• What you have to do:
Starting at the line containing "How do I perform: Click Give" and ending at the line containing "click(406, 90)", repeat only those lines with "gear" switched to "cog" and everything else unchanged.

• Available records:

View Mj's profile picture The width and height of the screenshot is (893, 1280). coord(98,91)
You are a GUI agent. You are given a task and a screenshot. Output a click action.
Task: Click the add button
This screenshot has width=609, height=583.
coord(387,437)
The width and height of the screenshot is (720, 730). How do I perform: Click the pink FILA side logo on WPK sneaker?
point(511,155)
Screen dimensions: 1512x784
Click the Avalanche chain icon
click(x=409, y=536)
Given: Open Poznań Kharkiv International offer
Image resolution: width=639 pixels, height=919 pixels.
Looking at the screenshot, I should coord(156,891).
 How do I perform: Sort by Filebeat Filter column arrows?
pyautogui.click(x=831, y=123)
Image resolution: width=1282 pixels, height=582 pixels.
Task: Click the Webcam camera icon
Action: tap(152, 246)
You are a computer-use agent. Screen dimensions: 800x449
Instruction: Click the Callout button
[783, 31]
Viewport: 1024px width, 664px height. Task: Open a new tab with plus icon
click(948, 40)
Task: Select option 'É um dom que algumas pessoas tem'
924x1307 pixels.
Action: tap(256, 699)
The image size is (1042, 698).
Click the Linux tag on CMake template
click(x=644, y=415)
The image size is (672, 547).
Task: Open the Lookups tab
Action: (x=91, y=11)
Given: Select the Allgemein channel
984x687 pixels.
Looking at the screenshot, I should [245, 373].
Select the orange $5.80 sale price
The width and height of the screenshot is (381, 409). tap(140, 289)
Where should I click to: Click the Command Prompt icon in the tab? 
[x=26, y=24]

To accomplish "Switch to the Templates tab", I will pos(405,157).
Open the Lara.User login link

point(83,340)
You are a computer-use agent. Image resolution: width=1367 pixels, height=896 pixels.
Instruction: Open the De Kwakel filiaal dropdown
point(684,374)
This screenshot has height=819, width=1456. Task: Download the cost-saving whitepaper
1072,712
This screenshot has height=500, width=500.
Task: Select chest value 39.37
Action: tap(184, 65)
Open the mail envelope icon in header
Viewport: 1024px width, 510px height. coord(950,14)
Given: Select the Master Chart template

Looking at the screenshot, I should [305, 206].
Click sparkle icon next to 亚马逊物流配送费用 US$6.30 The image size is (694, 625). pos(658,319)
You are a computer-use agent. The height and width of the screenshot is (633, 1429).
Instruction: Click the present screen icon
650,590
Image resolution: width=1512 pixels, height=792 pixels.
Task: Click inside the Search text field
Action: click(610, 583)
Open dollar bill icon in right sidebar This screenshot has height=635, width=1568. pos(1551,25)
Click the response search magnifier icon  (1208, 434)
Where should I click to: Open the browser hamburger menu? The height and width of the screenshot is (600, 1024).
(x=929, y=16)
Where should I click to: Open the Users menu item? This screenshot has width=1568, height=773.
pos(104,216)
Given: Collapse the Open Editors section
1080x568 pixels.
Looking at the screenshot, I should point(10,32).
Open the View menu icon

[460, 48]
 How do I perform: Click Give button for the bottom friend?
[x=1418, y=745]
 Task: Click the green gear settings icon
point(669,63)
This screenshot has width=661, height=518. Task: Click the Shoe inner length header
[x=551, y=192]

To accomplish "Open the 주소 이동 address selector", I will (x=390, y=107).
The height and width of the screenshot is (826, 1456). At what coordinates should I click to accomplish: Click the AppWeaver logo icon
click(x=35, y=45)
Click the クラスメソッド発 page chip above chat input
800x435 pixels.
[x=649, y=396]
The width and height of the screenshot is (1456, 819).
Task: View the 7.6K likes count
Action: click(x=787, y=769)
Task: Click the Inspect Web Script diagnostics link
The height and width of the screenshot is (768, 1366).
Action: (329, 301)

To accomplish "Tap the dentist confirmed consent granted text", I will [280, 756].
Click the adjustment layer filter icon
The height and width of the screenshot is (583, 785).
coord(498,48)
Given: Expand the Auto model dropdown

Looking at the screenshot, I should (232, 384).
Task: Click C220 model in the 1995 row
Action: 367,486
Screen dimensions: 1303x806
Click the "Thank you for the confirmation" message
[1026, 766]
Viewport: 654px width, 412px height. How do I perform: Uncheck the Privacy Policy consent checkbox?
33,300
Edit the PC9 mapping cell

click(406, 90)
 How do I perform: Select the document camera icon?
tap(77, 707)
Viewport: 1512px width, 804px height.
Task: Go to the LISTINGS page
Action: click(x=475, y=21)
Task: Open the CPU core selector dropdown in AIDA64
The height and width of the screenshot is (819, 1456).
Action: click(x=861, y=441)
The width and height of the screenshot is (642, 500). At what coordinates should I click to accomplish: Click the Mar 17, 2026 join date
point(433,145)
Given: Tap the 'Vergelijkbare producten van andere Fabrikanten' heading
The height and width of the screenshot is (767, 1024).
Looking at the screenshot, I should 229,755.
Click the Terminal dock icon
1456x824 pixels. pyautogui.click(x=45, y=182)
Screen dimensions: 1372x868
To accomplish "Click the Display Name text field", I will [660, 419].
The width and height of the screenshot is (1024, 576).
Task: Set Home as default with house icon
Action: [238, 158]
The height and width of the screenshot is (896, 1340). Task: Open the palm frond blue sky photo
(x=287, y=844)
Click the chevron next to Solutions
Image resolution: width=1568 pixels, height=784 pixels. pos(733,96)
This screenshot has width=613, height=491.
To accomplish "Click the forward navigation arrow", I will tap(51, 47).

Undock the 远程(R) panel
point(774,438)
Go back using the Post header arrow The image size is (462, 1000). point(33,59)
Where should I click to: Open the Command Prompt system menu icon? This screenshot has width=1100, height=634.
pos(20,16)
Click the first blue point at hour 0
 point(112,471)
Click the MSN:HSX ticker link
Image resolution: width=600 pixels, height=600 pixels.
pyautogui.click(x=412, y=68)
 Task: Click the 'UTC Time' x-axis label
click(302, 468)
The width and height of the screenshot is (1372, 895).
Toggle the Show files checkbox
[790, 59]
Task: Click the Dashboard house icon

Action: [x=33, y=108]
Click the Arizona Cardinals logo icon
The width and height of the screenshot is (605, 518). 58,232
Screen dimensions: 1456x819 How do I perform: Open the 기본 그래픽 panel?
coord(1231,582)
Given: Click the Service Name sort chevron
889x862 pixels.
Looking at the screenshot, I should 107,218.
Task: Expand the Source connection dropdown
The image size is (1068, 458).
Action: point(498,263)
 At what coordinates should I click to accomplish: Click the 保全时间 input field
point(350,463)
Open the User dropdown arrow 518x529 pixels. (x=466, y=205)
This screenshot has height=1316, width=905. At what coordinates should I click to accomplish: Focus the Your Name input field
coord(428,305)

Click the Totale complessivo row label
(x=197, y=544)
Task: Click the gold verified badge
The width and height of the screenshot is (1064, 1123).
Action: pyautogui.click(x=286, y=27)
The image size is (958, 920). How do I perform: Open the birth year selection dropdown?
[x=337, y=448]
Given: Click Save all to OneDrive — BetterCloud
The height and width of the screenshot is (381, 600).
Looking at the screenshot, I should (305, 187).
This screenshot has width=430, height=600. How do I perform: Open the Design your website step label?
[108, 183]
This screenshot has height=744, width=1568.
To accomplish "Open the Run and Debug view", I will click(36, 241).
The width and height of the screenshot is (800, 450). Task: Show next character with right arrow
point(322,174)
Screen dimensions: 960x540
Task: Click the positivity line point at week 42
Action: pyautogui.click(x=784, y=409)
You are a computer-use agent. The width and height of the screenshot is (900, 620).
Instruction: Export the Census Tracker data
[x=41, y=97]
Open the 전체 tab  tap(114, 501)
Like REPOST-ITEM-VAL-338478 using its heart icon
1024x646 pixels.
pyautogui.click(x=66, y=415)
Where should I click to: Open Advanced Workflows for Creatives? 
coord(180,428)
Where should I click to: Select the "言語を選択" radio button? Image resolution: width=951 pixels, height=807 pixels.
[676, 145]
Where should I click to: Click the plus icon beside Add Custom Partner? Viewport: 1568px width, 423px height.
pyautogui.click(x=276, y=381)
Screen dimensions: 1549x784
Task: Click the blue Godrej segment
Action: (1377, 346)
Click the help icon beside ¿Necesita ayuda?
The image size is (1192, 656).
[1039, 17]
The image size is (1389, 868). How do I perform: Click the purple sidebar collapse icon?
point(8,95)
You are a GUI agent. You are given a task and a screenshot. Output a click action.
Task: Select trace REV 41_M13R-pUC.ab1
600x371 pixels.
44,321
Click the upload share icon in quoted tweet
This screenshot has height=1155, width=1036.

• Solution for this problem:
 How do I perform: Click Give button for the bottom friend?
[x=1418, y=745]
 Task: Click the green cog settings icon
point(669,63)
This screenshot has width=661, height=518. Task: Click the Shoe inner length header
[x=551, y=192]

To accomplish "Open the 주소 이동 address selector", I will (x=390, y=107).
The height and width of the screenshot is (826, 1456). At what coordinates should I click to accomplish: Click the AppWeaver logo icon
click(x=35, y=45)
Click the クラスメソッド発 page chip above chat input
800x435 pixels.
[x=649, y=396]
The width and height of the screenshot is (1456, 819).
Task: View the 7.6K likes count
Action: click(x=787, y=769)
Task: Click the Inspect Web Script diagnostics link
The height and width of the screenshot is (768, 1366).
Action: (329, 301)

To accomplish "Tap the dentist confirmed consent granted text", I will [280, 756].
Click the adjustment layer filter icon
The height and width of the screenshot is (583, 785).
coord(498,48)
Given: Expand the Auto model dropdown

Looking at the screenshot, I should (232, 384).
Task: Click C220 model in the 1995 row
Action: 367,486
Screen dimensions: 1303x806
Click the "Thank you for the confirmation" message
[1026, 766]
Viewport: 654px width, 412px height. How do I perform: Uncheck the Privacy Policy consent checkbox?
33,300
Edit the PC9 mapping cell

click(406, 90)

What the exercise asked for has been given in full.